A década 1961 a 1970 foi marcante na América e na Europa. A URSS lançou ao espaço sideral o primeiro satélite (Sputnik) e o primeiro homem (Yuri Gagarin). Os EUA colocaram homens na Lua (1969). A disputa entre o Estado socialista e o Estado capitalista pela hegemonia no mundo foi apelidada de guerra fria pelo comentarista político estadunidense Walter Lippmann. A competição entre as duas grandes potências estremeceu o espírito de conciliação e colaboração internacional que presidira a fundação das Nações Unidas (ONU). No entender de U-Than, Secretário-Geral da ONU em 1963, tal competição envenenou as relações internacionais do pós-guerra. Cada país do mundo suportou, em diferentes graus, os efeitos do veneno.
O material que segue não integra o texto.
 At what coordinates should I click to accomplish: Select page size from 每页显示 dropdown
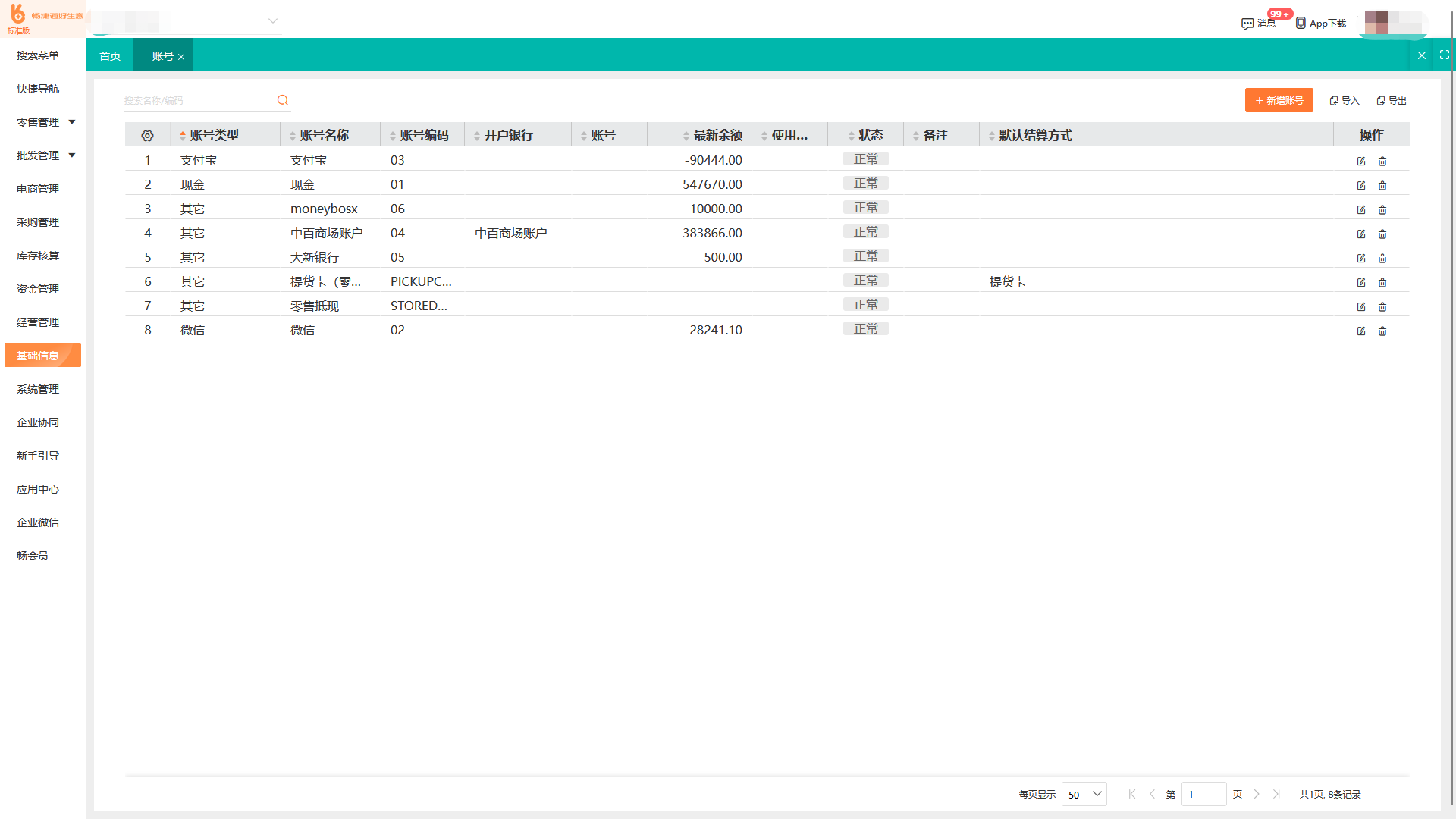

A rebeldia dos jovens motivada pela guerra no Vietnã, pela mentalidade beligerante na política, pelo autoritarismo na família, na sociedade e no Estado, contagiou toda aquela geração (hoje sexagenária e setuagenária). Sob a díade paz e amor os hippies celebrizaram-se por: (1) adotar o pacifismo de Jesus e Gandhi, protestar contra a guerra e entoar o mantra faça amor, não faça guerra; (2) recusar o serviço militar obrigatório; (3) rejeitar os valores vigentes na sociedade ocidental; (4) nudez emblemática, liberação sexual e amor à natureza; (5) buscar iluminação espiritual com auxílio de gurus indianos ou mediante uso de drogas (LSD), vegetais psicotrópicos (maconha) e beberagens.
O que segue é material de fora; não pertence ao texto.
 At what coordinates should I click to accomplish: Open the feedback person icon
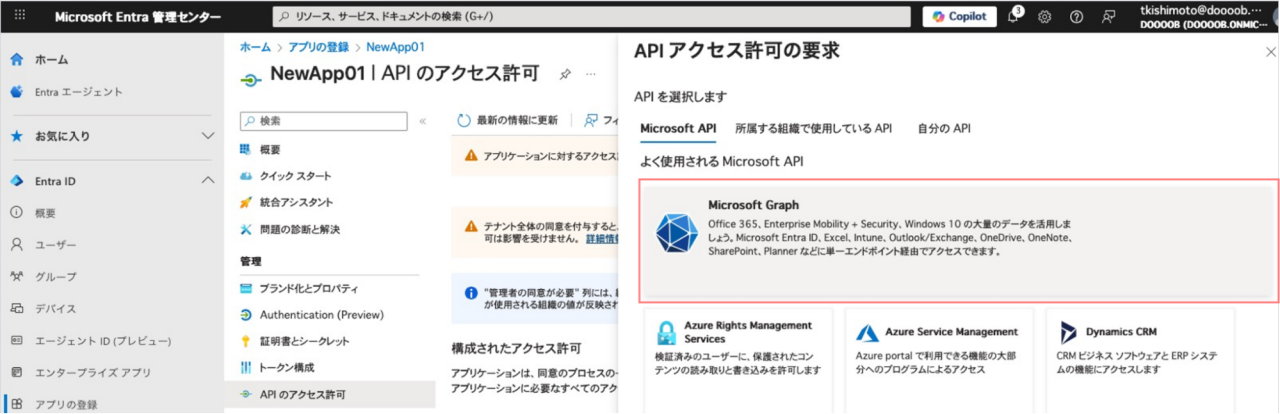1108,17
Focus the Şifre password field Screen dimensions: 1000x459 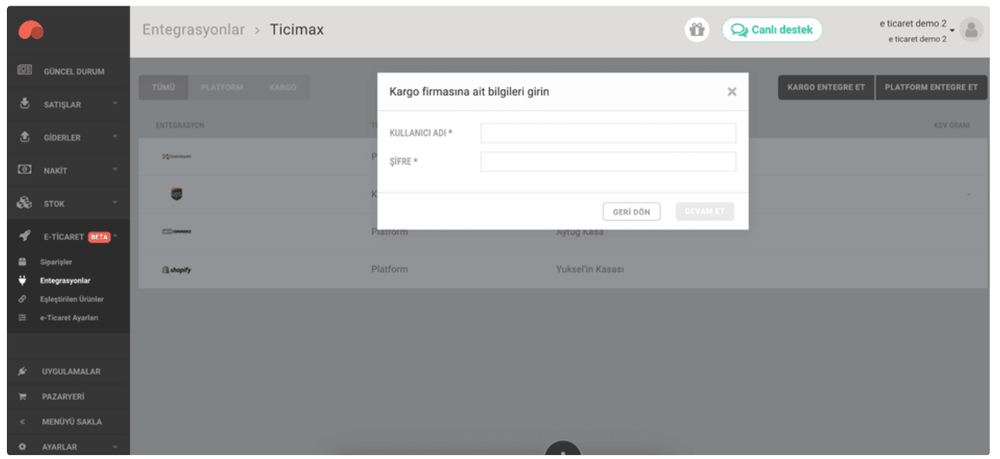click(x=608, y=162)
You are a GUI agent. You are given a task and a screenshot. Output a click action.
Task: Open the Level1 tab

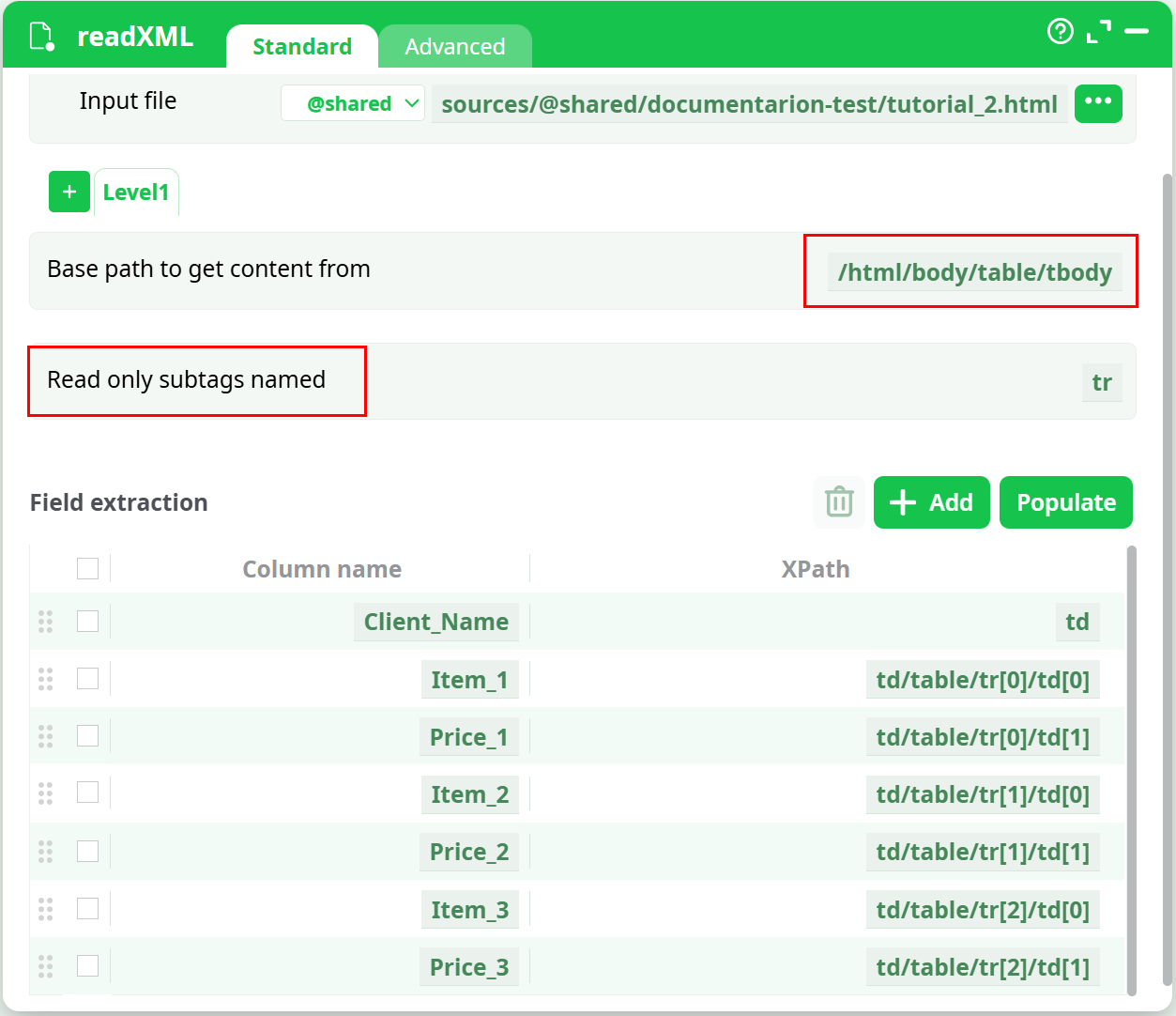pyautogui.click(x=136, y=192)
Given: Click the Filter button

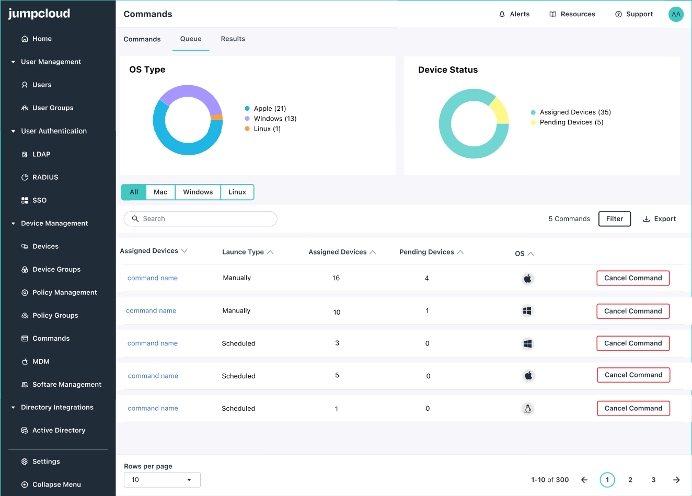Looking at the screenshot, I should tap(614, 218).
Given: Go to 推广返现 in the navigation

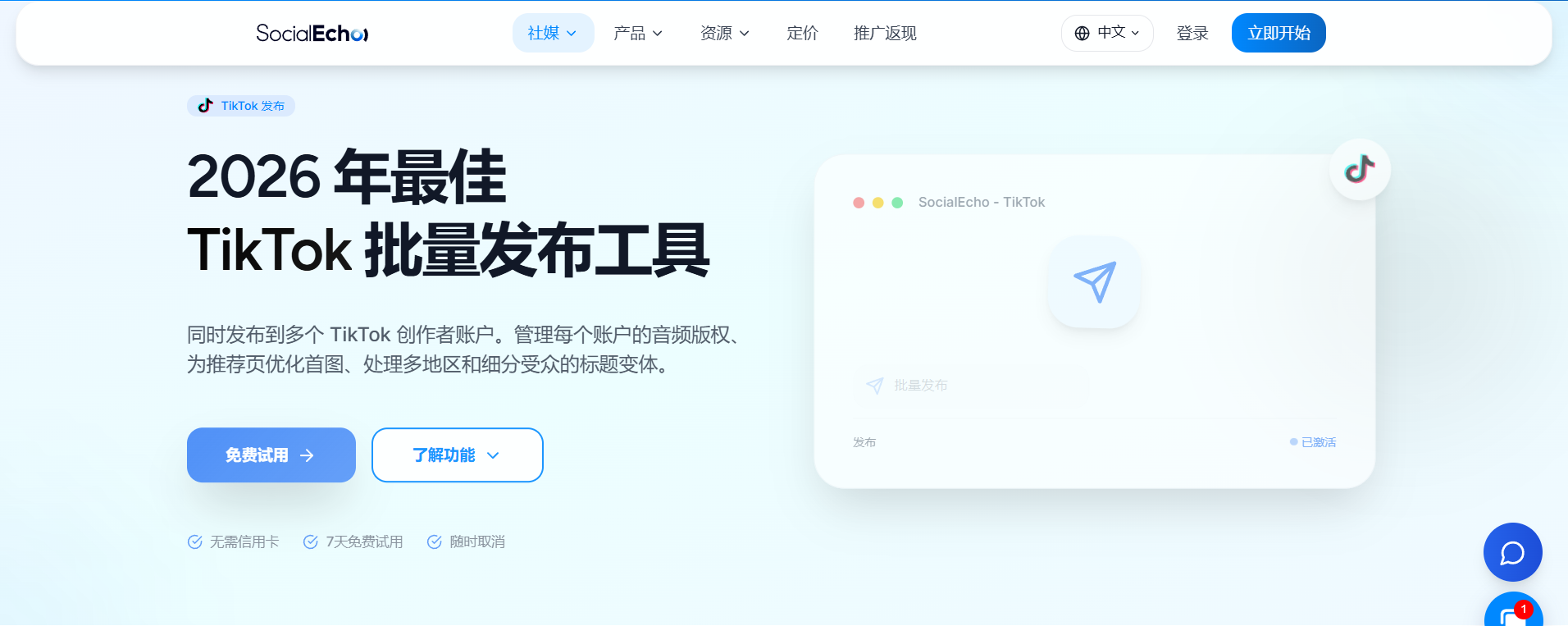Looking at the screenshot, I should (885, 33).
Logo após o assassinato de Martin Luther King, ícone da luta pelos direitos civis nos EUA, o presidente Lyndon Johnson promulga a lei dos direitos civis (1968). O movimento de afirmação das minorias (mulheres, negros, indígenas, mestiços, homossexuais) espraiou-se pelos continentes. Na França, o movimento estudantil contra o personalizado governo de Charles de Gaulle ganhou força revolucionária (maio, 1968), estremeceu a hierarquia na família, na escola e na sociedade, mudou comportamentos e revelou fatos sociais tendentes a durar (casamento aberto, juventude valorizada, palavrão consentido, queda de tabus). Além do mimetismo facilitado pelos meios de comunicação, o comportamento dos jovens no bojo de um processo simpático e sem fronteira resultava de anseios, sentimentos e idéias comuns, questionadores do status quo.
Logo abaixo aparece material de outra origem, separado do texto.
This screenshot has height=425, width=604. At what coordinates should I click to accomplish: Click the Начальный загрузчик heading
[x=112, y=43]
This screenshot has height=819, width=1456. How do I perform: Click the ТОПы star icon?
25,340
Signatário do Tratado Interamericano de Assistência Recíproca de 1947, o Brasil alinhou-se com os EUA e os países do Cone Sul (Argentina, Chile, Paraguai, Uruguai) no combate ao comunismo e à influência soviética na América (1964 a 1985). Governos de esquerda foram substituídos por ditaduras de direita até que os ventos mudassem de direção. A política divorciou-se da ética e do direito nos negócios internacionais e enveredou para a espionagem, o seqüestro, a tortura, o assassinato, o genocídio, a derrubada de governos constitucionais. A potência hegemônica colocava a sua cultura acima da cultura dos povos periféricos.